--- PROBLEM TO SOLVE ---
Wherever a line in the data holds the word "beside", pull that line out.

------ EXTRACTED MATERIAL ------

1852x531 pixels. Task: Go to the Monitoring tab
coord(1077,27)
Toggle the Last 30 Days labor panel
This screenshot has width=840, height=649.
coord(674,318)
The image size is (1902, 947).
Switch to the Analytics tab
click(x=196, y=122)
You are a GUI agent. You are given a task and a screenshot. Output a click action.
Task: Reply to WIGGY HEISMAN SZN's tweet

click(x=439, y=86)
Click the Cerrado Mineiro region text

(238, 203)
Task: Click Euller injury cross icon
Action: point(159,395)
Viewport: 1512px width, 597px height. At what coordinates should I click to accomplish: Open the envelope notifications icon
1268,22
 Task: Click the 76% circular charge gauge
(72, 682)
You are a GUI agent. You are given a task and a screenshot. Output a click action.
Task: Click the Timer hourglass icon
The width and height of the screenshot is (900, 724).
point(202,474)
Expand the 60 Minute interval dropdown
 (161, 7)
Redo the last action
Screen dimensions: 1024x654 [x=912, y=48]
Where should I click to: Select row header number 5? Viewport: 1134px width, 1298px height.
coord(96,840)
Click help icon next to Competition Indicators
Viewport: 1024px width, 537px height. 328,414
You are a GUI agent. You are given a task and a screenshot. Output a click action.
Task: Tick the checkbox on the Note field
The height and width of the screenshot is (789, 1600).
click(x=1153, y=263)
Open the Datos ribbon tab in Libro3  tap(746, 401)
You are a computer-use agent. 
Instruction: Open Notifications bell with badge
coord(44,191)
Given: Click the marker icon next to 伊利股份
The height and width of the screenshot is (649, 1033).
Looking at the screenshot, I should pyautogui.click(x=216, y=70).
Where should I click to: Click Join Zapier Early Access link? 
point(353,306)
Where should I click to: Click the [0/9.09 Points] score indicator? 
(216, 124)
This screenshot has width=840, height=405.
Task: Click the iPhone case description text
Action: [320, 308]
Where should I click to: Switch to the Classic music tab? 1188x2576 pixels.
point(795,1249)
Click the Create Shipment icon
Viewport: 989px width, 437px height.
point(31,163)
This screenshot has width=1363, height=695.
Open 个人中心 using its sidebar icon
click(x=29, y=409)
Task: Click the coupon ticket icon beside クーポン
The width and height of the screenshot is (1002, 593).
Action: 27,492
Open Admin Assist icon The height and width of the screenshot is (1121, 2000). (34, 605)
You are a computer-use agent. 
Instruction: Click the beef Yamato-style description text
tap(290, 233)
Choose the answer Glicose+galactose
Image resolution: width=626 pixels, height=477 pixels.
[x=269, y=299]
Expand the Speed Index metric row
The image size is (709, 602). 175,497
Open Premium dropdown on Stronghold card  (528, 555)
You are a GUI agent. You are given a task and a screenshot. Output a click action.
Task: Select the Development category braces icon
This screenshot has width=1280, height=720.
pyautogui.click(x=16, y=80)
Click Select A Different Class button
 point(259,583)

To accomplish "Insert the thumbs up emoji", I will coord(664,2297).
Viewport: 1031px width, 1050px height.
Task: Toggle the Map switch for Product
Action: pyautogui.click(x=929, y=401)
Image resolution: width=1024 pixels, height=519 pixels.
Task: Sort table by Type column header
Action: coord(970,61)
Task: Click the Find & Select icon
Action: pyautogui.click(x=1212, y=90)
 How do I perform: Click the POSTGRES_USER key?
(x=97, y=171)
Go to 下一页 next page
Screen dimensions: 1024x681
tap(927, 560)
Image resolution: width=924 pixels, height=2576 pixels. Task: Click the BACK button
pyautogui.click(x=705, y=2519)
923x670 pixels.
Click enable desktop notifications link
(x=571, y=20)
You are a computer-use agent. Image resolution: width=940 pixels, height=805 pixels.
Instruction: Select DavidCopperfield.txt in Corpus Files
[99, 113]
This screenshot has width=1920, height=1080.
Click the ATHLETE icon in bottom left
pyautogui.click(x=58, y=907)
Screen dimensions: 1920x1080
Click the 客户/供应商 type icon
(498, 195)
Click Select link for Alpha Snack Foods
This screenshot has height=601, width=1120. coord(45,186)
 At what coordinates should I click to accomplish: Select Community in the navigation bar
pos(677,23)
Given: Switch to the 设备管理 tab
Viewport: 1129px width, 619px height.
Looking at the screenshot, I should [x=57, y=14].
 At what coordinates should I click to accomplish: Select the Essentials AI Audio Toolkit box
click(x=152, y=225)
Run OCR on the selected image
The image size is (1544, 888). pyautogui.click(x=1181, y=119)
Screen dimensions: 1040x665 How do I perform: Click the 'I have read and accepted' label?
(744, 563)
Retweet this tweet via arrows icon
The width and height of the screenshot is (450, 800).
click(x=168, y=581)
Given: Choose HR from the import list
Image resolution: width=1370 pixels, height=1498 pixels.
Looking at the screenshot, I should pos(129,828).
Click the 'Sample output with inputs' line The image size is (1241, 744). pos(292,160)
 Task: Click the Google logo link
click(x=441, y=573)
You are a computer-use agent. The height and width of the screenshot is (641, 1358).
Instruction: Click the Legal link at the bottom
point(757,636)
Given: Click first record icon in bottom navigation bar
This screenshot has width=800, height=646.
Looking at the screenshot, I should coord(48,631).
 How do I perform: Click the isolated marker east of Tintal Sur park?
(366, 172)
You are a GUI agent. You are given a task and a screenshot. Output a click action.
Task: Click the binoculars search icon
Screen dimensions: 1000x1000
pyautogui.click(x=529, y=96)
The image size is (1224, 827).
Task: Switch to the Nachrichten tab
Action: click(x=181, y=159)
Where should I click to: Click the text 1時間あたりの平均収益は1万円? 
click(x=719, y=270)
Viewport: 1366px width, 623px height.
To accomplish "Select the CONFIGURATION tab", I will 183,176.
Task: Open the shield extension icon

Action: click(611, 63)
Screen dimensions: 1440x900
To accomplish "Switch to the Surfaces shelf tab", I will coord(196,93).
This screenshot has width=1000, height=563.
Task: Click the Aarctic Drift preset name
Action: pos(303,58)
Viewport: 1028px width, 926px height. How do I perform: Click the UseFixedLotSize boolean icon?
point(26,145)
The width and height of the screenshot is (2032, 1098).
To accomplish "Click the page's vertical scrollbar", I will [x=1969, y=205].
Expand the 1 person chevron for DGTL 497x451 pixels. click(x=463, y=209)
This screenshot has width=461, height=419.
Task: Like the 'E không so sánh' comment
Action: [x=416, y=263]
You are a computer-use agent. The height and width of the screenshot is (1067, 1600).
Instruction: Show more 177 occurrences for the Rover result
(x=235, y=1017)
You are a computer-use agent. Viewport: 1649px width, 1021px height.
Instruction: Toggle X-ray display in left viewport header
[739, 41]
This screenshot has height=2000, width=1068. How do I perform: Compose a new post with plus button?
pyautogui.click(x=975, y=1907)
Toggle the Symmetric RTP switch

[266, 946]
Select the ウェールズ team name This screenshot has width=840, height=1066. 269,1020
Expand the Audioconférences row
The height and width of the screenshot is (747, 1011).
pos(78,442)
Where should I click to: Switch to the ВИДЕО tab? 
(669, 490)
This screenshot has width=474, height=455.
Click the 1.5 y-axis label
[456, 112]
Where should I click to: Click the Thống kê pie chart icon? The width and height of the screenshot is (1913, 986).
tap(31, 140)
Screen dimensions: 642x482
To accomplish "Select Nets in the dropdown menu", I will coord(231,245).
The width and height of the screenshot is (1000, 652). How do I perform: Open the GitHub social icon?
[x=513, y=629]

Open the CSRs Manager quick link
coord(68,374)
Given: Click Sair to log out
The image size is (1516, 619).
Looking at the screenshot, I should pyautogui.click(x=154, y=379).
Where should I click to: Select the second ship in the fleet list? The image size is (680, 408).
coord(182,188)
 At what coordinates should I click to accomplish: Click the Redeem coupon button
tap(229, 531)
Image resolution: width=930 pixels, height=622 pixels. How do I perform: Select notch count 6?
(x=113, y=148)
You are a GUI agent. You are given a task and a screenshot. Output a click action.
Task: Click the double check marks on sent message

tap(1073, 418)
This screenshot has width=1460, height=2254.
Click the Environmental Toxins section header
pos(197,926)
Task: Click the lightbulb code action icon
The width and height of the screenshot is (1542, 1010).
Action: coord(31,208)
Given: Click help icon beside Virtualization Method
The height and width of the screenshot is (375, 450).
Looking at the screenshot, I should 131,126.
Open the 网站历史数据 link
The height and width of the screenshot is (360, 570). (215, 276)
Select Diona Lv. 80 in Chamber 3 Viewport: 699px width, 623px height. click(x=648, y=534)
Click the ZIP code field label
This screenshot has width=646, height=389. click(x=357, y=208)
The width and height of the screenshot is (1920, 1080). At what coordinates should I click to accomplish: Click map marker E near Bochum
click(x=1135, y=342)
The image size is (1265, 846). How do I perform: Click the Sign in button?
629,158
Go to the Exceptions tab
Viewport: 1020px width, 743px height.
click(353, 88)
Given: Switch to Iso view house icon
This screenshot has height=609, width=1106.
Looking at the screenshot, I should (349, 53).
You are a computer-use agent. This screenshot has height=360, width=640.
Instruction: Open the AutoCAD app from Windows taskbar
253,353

------

--- FINAL ANSWER ---
Task: Click the coupon ticket icon beside クーポン
Given: Click help icon beside Virtualization Method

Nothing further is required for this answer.